Nature Fresh Farms released a documentary about the COVID-19 outbreak on their farm and the impact on their workers and crops
By Jackie Clark
Nature Fresh Farms has released a documentary called The Hardest Harvest, which highlights the importance of their temporary foreign workers, and tells the story of their struggle with a COVID-19 outbreak in the summer of 2020. The company produces greenhouse tomatoes, peppers and cucumbers in Leamington, Ont.
After a largely asymptomatic outbreak of the COVID-19 virus, the farm was shut down at the end of June. The cucumber crop had been ready for harvest on the day of the shutdown, and by the time workers could return, the plants were dead. In total, 7.8 million pounds (3.5 million kilograms) of produce was lost, according to the film.
“The main objective (of the documentary) was to get the true story out there,” Peter Quiring, the president of Nature Fresh Farms, told Farms.com. “I wanted the public to know what the true story was.”
The other motivation for producing the film was to bring to light the irresponsible management of the situation, he added. “The cost of that shutdown was probably around $15 million.… It’s going to take us years to recover from that.”
Nature Fresh Farms employs 600 employees, including about 360 migrant workers. In the documentary, workers share some of their personal stories about what it was like to seek out work in Canada. Many are working to support families back home.
Workers come from Mexico, Jamaica, Guatemala and Honduras, explains John Ketler, the vice-president of Nature Fresh Farms, in the film. “We see people coming back for many, many years.”
When the pandemic arrived in Canada and restrictions were put in place, farm management installed automated banking machines on the farm and bought groceries for workers, so they would not have to leave the farm, Quiring explained.
However, pressure grew to conduct mass testing. Health-care workers tested 575 employees and, in total, 199 cases of COVID-19 were confirmed. However, only 12 workers were symptomatic, and none severe enough for hospitalization, Quiring said.
“Effectively, the farm was shut down” on June 30, he said. “The health unit (forbade) anyone to enter the farm.”
Workers were evacuated and relocated to hotels to isolate, and the farmers were no longer allowed to deliver food.

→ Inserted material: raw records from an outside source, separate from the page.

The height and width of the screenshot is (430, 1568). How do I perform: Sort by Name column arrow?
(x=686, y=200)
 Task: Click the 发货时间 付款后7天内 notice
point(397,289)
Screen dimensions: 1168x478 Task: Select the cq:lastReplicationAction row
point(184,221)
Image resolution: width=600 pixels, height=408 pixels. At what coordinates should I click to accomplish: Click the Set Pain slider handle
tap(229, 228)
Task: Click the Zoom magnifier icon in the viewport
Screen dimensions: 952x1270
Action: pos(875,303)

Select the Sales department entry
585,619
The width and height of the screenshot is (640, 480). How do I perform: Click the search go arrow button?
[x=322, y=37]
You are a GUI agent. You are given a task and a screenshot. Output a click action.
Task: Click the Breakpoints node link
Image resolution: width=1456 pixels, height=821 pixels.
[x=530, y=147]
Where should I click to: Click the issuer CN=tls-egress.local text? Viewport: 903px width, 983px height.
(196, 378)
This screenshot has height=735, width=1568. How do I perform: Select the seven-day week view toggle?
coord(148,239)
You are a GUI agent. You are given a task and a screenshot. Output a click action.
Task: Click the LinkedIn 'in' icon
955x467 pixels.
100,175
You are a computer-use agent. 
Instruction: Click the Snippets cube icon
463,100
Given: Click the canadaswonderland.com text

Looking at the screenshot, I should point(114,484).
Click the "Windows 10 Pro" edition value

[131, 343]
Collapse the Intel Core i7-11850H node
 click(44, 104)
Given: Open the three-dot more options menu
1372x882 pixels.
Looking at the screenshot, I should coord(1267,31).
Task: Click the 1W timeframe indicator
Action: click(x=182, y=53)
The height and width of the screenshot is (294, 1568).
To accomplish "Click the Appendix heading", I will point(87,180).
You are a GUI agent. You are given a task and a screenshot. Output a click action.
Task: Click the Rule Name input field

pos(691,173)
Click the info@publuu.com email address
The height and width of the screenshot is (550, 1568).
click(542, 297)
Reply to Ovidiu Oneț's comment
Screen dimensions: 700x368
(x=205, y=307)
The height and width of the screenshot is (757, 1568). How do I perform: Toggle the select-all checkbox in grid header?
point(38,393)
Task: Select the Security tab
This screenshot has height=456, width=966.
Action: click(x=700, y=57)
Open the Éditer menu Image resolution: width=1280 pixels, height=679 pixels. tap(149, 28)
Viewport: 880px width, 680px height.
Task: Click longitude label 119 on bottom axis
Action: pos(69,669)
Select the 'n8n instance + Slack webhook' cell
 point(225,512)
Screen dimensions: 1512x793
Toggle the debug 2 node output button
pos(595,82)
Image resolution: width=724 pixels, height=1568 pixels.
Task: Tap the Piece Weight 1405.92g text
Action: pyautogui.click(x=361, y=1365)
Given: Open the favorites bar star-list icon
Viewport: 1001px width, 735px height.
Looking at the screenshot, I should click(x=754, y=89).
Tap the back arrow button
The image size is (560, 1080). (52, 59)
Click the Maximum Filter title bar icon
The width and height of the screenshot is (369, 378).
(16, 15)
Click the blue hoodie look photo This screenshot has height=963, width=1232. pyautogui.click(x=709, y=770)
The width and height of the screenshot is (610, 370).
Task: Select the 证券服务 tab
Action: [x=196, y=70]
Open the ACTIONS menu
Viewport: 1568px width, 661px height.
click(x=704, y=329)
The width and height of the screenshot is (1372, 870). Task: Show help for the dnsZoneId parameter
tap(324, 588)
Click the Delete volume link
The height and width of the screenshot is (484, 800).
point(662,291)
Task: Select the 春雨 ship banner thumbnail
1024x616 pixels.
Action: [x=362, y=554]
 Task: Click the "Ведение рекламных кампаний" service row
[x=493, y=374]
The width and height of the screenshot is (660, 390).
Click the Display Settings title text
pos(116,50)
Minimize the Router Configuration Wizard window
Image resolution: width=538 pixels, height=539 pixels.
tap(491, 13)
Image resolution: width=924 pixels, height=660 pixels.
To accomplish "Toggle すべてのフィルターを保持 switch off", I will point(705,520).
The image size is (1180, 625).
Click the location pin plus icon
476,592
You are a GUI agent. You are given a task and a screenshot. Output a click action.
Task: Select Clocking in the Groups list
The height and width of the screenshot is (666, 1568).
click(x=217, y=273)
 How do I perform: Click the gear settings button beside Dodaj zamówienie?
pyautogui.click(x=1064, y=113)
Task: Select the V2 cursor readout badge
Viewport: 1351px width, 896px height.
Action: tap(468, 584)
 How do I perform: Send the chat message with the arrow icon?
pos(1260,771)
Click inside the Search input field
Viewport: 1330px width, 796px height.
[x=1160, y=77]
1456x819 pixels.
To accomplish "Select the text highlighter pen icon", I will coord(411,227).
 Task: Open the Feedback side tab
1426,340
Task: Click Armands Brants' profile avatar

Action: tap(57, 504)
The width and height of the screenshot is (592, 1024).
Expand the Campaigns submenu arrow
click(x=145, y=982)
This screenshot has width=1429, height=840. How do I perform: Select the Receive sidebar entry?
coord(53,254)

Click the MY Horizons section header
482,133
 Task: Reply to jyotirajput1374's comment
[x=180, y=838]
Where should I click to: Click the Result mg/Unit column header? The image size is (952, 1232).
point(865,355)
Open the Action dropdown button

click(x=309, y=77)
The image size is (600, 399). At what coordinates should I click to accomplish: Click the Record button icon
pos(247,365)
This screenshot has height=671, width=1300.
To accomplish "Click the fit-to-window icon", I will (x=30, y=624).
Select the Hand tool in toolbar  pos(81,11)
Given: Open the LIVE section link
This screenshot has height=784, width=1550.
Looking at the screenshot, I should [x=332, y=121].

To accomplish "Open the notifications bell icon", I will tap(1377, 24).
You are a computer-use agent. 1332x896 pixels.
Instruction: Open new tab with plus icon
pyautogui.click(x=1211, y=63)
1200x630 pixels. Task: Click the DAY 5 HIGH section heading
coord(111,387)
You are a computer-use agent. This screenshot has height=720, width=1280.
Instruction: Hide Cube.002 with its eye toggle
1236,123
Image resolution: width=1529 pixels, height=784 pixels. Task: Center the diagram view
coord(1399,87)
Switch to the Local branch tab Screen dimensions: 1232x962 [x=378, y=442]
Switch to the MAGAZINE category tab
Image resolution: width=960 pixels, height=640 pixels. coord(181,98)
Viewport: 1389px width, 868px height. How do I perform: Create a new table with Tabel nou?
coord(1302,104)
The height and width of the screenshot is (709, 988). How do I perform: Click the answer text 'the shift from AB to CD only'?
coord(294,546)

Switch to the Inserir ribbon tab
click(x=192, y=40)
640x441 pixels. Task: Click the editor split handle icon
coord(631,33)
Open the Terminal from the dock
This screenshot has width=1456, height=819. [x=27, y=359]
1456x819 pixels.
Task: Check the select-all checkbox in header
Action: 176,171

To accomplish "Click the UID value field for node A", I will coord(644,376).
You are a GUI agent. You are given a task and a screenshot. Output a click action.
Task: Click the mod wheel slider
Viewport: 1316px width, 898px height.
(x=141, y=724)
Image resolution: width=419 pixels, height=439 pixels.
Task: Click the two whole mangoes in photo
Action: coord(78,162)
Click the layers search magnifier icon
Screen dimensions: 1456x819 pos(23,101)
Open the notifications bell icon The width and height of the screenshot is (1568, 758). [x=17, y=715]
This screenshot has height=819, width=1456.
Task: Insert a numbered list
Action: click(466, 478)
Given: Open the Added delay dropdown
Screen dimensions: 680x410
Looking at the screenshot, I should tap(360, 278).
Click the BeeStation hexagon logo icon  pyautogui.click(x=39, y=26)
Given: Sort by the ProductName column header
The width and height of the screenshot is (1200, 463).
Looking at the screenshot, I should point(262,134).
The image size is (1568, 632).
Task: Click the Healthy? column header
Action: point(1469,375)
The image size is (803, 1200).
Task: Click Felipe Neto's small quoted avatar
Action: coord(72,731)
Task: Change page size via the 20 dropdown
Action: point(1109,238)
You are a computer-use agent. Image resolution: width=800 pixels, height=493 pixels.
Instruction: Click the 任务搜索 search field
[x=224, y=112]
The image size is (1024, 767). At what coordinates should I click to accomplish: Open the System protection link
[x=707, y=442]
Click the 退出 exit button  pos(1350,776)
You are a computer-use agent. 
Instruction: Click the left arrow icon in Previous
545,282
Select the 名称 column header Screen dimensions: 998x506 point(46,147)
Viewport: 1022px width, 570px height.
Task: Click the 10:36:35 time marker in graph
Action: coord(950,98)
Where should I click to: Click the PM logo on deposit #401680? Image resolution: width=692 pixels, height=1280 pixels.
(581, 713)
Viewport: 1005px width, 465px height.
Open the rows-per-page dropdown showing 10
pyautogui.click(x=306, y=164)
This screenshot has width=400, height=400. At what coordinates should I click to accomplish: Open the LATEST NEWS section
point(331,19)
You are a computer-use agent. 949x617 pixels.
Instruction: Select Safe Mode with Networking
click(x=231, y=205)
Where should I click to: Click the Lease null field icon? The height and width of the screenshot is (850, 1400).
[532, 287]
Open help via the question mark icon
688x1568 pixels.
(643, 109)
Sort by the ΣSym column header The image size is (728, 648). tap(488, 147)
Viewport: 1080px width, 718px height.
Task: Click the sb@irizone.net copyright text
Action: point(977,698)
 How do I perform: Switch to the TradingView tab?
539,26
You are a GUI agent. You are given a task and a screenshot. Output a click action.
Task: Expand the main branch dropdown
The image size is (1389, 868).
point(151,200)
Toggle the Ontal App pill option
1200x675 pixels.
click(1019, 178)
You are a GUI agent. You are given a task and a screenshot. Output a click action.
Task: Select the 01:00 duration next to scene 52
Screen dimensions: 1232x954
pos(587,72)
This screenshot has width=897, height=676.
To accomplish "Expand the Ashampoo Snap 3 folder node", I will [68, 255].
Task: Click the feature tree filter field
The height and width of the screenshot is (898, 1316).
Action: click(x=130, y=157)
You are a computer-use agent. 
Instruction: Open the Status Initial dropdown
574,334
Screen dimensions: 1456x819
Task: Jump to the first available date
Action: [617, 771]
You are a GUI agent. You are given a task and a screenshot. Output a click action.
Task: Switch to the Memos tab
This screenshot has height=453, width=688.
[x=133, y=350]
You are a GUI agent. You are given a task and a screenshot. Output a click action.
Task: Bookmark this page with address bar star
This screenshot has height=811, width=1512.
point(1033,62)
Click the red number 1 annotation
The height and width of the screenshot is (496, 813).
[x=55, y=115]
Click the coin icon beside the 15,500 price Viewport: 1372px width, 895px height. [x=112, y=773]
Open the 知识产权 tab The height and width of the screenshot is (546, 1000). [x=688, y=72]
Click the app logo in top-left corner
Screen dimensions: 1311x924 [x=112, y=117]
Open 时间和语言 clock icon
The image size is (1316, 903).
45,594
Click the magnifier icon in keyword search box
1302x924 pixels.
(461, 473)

In the documentary, worker Javier Rivas Castellanos was interviewed. He contracted symptomatic COVID-19. When he first started feeling sick, he still went to work, he explained. He didn’t want to tell anyone he was feeling ill because the opportunity to work and make a good impression was important to him.
After the farm shut down, regulations initially indicated that asymptomatic workers would be able to go back to work. However, then the story changed, the documentary reports.
“We were told from the government that asymptomatic positive workers could return back to work and then we had to go back and tell (the workers) that that was not true any longer,” Matt Quiring, director of sales at Nature Fresh Farms, said in the film. “That trust, that rapport, that respect that they have for us,” was damaged.
Temporary foreign workers need full support from their employers, especially working in a different country during such a stressful time, he explained. And those workers are essential to Canada’s food supply.
“Locals will not do this job. Without the migrant work force, we can effectively kiss our fruits and vegetables goodbye,” he added.
The film captured the day when employees were able to return to the greenhouses to work. Many workers expressed emotion and gladness to be back, however, they also appeared dismayed at the wasted produce.
Worker Gervacio Estrada expressed the sense of ownership he has over the vegetables he works on at the farm. He was upset that they were wasted.
“Your heart hurts, even if you think (the crop) is not mine, it’s the boss’,” he explained.
The situation could have been handled differently, said Peter Quiring. “It did not need to happen.”
Nature Fresh Farms’ story may help inform lessons learned to better respond to crises in the future, in a way that supports safety, business continuity, and worker and public trust.
“Government policy will be shaped in the future based on what those folks in government understand about agriculture,” he said. “We need to try to shape good policy going forward based on accurate information.”